**Instructions for the task**
Go through the data and retrieve each line that includes the string "scroll".

Provided data section start

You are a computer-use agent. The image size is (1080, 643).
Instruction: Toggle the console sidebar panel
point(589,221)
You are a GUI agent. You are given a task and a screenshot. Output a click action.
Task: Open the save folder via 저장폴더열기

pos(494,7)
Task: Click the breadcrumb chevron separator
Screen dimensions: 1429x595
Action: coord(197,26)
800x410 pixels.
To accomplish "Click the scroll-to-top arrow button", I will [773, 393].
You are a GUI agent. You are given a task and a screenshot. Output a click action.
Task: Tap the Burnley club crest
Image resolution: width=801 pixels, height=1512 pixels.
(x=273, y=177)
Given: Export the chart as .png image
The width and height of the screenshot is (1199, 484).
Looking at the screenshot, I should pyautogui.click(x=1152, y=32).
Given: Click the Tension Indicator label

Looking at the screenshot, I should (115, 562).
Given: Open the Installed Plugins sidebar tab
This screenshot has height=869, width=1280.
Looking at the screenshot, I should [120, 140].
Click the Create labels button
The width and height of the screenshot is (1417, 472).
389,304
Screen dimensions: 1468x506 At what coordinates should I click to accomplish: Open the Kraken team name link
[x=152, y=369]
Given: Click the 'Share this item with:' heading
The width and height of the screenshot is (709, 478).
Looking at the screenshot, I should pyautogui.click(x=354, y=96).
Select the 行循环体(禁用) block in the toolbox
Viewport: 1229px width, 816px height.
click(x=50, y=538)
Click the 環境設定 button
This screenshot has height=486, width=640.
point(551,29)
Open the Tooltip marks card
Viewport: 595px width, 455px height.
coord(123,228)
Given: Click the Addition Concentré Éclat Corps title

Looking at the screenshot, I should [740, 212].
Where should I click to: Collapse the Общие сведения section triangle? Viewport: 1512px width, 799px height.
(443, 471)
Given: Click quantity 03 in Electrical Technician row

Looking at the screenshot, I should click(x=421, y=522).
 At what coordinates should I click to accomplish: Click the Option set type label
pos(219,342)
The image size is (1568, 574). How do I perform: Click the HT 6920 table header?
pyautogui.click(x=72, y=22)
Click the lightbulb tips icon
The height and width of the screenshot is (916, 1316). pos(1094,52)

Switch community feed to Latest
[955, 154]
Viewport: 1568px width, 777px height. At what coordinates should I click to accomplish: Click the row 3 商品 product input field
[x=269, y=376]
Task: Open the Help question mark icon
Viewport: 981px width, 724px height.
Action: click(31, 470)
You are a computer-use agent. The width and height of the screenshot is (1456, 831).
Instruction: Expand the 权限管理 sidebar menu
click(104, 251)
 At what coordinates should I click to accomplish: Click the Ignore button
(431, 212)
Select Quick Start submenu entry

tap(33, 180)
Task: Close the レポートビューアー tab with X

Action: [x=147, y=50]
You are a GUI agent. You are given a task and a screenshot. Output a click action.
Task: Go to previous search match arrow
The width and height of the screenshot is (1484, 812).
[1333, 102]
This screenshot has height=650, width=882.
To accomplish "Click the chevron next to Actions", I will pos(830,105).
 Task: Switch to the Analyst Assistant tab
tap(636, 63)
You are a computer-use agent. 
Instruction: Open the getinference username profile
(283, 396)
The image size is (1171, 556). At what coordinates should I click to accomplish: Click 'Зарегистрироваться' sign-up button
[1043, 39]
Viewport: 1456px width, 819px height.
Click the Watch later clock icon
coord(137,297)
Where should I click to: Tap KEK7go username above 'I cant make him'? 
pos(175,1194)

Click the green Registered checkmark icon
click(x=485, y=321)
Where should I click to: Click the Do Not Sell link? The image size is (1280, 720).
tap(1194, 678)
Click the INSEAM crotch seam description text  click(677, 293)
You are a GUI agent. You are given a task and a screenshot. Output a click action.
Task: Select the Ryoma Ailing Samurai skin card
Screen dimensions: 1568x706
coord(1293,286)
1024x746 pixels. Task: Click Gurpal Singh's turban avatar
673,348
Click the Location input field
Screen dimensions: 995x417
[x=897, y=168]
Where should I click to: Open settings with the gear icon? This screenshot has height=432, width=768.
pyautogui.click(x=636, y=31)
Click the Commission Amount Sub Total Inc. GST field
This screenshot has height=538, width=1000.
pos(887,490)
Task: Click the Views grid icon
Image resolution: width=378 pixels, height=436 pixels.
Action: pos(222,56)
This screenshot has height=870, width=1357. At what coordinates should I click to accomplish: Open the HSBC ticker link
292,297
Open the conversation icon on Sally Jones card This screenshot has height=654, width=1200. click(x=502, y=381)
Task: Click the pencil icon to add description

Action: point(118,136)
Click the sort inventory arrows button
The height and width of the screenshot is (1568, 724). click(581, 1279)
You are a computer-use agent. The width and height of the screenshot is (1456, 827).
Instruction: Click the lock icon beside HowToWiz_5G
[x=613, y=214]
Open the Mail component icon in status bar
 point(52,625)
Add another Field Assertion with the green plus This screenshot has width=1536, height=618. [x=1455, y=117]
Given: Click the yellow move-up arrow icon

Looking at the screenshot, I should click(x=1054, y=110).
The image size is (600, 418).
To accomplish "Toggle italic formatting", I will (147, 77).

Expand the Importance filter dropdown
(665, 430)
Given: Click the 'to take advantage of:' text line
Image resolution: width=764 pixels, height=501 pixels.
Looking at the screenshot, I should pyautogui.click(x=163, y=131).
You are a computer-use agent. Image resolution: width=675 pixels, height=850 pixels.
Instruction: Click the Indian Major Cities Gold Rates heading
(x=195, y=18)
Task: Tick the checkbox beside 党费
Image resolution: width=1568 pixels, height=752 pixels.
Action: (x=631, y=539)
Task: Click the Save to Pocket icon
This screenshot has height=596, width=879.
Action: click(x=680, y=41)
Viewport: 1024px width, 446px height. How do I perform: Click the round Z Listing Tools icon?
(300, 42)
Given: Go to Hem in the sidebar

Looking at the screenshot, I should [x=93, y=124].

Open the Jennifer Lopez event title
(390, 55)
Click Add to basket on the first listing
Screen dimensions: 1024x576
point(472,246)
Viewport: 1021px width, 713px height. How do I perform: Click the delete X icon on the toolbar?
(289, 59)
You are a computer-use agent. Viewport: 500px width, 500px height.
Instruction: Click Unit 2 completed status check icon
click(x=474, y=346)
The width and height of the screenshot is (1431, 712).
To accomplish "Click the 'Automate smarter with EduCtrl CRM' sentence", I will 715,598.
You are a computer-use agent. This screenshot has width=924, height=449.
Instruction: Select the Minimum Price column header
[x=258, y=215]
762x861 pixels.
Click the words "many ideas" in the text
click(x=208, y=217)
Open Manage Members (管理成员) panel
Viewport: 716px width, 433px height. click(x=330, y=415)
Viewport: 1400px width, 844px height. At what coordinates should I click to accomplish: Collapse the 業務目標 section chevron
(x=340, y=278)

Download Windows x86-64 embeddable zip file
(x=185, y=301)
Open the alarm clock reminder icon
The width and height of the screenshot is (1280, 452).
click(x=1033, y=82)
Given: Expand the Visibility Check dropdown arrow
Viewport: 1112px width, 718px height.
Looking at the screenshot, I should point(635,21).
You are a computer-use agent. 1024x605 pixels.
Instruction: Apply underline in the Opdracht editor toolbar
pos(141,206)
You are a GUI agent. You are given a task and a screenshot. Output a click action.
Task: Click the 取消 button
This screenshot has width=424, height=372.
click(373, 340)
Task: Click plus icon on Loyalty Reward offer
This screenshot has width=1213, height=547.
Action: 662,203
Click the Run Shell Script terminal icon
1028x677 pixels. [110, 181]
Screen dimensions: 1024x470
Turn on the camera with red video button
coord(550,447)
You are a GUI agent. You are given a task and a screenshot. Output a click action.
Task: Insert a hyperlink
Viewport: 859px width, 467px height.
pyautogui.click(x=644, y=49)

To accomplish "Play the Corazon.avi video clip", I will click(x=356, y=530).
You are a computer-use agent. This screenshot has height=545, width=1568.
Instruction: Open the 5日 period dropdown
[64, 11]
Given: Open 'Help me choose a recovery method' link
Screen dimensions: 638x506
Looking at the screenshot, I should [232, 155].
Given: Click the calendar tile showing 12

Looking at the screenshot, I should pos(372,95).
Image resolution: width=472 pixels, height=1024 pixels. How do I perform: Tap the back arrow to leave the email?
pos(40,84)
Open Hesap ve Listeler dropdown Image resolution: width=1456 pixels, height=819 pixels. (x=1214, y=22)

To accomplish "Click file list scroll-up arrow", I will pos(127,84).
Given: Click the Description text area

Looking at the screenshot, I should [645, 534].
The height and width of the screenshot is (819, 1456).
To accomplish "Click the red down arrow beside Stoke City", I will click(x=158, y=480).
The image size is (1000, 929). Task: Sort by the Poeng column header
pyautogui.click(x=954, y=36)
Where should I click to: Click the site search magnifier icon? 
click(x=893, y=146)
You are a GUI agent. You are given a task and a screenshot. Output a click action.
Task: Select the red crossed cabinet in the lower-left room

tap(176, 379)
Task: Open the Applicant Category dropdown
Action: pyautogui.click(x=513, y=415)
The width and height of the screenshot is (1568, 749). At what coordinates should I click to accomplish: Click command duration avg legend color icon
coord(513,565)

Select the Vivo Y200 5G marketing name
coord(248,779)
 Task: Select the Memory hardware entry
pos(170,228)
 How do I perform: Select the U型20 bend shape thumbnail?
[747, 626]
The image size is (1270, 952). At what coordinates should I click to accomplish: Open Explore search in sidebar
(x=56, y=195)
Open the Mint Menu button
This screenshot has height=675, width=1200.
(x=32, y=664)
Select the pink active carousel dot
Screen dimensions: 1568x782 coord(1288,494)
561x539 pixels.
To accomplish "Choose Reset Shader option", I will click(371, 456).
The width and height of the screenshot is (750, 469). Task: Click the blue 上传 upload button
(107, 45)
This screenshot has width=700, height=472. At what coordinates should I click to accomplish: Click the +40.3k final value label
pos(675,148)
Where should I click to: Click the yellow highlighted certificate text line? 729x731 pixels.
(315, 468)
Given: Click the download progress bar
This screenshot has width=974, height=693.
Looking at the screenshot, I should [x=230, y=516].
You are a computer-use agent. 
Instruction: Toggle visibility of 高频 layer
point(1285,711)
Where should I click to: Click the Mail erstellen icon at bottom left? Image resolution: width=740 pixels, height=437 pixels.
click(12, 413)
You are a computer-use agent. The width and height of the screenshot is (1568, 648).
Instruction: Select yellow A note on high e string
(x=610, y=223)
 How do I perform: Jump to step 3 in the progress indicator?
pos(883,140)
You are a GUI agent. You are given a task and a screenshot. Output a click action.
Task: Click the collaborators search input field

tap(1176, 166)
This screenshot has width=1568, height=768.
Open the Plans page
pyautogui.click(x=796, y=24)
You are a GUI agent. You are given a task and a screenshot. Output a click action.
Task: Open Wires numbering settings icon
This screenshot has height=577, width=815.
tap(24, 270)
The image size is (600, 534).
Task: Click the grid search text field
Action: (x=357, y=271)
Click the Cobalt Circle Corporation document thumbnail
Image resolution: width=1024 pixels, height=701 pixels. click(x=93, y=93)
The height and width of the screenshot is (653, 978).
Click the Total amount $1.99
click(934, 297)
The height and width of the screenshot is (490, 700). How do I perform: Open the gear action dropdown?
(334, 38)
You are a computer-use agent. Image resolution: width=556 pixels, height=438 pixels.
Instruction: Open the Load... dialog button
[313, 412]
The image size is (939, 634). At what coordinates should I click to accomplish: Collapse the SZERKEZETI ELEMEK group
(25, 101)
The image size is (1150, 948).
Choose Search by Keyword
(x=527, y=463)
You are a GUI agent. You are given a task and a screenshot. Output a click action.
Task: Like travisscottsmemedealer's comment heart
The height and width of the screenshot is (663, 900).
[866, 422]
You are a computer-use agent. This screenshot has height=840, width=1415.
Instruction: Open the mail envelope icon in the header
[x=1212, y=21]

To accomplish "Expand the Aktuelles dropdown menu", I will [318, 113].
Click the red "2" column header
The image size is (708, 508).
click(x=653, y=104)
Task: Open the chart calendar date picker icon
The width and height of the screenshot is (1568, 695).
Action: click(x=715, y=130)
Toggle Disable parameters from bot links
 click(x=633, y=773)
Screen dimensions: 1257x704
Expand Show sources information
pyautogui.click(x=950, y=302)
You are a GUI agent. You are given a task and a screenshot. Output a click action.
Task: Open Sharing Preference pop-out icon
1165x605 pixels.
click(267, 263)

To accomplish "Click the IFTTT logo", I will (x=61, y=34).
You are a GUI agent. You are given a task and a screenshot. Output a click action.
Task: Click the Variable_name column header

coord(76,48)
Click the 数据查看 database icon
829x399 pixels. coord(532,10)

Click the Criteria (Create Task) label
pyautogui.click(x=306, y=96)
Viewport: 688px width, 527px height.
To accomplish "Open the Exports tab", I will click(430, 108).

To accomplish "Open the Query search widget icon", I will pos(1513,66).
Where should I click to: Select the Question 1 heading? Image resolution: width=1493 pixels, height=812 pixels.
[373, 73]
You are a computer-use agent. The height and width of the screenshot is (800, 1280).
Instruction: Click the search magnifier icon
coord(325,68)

Provided data section end

**Worked solution**
To accomplish "Click the scroll-to-top arrow button", I will [773, 393].
To accomplish "Click file list scroll-up arrow", I will pos(127,84).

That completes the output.